Synergistic Faithfulness is a metric, not a cure for modality bias.
Unimodal perturbation metrics are failing VLMs. They are not just imprecise. They are actively misleading.
When we evaluate how an agent "sees" a scene, we often use metrics that perturb one modality at a time. If the model's performance drops, we claim the feature was important. But in Vision-Language Models, this logic breaks. Because of language priors and modality biases, models often exhibit cross-modal redundancy. They can answer a visual query using text alone. This creates an evaluation collapse where visual and textual rankings fundamentally contradict each other.
Joël Roman Ky, Salah Ghamizi, and Maxime Cordy address this in their May 21 2026 paper. They introduce Synergistic Faithfulness, a metric based on the Shapley Interaction Index. It claims a 24x computational speedup and a 0.92 correlation. They tested 8 XAI methods across 3 VLM architectures and 3 benchmark datasets.
It is tempting to read this as a solution to the redundancy problem. It is not.

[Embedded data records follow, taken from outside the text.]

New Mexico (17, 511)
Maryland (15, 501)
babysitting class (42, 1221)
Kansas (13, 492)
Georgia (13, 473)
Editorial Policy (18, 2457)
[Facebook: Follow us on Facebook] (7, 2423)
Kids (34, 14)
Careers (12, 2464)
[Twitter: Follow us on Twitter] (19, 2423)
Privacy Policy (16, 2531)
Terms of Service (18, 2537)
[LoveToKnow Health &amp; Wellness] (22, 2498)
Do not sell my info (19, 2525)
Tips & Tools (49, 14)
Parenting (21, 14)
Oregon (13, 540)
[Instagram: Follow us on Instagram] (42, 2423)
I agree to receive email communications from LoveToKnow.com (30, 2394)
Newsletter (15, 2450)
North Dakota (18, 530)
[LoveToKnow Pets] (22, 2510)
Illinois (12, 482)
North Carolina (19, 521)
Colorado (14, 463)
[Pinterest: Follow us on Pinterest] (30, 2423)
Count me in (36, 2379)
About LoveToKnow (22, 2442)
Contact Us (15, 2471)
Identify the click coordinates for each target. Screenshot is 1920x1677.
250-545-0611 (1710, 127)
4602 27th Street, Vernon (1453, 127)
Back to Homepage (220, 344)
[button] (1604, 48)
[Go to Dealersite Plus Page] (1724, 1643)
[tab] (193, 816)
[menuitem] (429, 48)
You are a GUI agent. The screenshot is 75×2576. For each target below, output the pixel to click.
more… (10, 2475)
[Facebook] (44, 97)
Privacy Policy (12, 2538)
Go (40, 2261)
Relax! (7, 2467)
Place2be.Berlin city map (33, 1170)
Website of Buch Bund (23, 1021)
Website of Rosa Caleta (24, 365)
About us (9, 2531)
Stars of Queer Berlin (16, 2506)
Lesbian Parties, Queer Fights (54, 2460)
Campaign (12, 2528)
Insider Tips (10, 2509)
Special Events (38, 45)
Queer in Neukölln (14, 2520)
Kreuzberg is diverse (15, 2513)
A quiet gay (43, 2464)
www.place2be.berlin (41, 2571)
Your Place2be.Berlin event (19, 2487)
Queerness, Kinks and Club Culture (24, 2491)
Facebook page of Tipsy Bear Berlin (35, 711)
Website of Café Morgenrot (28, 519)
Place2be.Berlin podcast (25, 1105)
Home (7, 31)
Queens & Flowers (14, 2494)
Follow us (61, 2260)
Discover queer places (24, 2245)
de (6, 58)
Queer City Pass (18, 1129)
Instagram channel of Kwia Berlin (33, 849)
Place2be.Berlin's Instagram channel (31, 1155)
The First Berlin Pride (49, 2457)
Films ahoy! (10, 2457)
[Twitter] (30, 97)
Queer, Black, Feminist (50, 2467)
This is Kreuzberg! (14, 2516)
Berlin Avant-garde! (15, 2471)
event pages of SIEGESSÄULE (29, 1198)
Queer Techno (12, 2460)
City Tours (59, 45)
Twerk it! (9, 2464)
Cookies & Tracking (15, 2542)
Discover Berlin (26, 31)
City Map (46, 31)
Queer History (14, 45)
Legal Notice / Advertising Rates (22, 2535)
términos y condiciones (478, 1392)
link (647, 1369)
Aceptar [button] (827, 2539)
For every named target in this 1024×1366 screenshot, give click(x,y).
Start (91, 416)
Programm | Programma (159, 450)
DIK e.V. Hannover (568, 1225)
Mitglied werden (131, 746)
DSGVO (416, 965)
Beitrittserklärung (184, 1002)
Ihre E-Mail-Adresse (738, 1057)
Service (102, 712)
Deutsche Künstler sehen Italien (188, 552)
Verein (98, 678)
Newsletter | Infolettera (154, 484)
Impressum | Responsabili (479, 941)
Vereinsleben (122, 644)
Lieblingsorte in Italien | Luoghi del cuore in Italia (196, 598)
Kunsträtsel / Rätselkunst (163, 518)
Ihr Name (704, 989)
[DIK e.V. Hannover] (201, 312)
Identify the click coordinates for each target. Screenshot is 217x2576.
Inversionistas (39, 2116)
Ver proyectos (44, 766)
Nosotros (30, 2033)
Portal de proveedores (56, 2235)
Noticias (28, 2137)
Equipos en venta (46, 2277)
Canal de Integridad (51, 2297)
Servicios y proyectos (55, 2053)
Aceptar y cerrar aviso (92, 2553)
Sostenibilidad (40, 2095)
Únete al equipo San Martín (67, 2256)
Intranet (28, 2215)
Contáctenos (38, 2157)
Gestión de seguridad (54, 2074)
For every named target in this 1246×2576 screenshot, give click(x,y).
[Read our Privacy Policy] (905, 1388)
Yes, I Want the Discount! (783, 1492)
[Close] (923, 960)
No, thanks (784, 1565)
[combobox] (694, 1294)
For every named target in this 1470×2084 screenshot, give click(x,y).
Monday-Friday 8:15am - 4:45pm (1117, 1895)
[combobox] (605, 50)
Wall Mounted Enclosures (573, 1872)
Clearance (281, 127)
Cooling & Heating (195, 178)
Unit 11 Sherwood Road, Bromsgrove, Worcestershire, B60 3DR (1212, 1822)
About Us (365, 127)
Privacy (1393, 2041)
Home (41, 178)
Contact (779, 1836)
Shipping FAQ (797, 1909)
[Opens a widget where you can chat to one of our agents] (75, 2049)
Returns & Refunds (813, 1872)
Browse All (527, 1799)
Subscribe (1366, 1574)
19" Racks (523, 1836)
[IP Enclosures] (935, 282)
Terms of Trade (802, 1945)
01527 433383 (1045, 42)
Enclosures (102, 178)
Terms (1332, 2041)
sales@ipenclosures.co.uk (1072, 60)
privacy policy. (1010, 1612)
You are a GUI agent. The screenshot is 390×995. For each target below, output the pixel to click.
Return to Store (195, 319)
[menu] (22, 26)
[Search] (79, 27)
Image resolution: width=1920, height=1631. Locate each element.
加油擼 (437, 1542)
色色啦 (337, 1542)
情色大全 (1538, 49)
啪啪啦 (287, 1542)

Synergistic Faithfulness VLM benchmark is a way to measure how much two modalities actually work together. It is a way to isolate the joint Harsanyi dividend. That is a sophisticated mathematical way to say it measures synergy. But a better metric for synergy does not fix the underlying bias in the model.
If a model is fundamentally over-relying on a language before bypass a visual feature, a more "faithful" metric will simply tell you, with higher precision, that the model is being redundant. It confirms the failure. It does not correct the reasoning.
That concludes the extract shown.